Now let's check $x=12$:
$\sqrt{12+4}+8=12$
$\sqrt{16}+8=12$
$4+8=12$
$12=12$
Yay! This one works perfectly! So, $x=12$ is the correct answer.

Why did that "extra" answer ($x=5$) pop up?
It's because when you square both sides of an equation, you sometimes add solutions that weren't there before.
Think about it: if you have $A=B$, then squaring both sides gives $A^2=B^2$. That's always true.

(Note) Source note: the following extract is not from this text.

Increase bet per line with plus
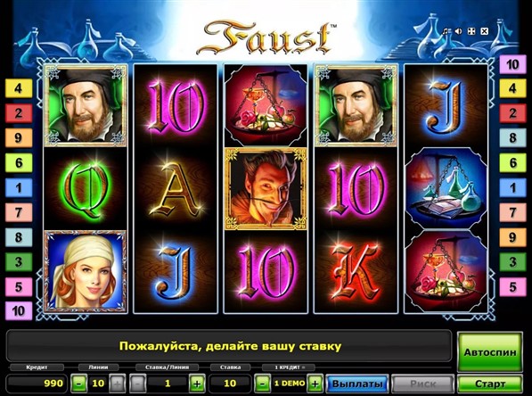Viewport: 532px width, 396px height. (197, 384)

BUT, if you start with $A^2=B^2$, it means that either $A=B$ *or* $A=-B$.
In our original problem, $\sqrt{x+4}=x-8$. A square root (like $\sqrt{x+4}$) always gives a positive number (or zero).
When we checked $x=5$, we got $\sqrt{9}=5-8$, which means $3=-3$. This is false!
But when we squared it, we got $3^2=(-3)^2$, which is $9=9$. This IS true!
So, by squaring both sides, we basically told the equation that it was okay for $3$ to equal $-3$ (after being squared). The $x=5$ answer works for the *squared* equation, but not for the *original* equation because it makes the right side ($x-8$) negative, while the left side ($\sqrt{x+4}$) must be positive. That's why it's super important to always check your answers in the very first equation when you solve problems like this!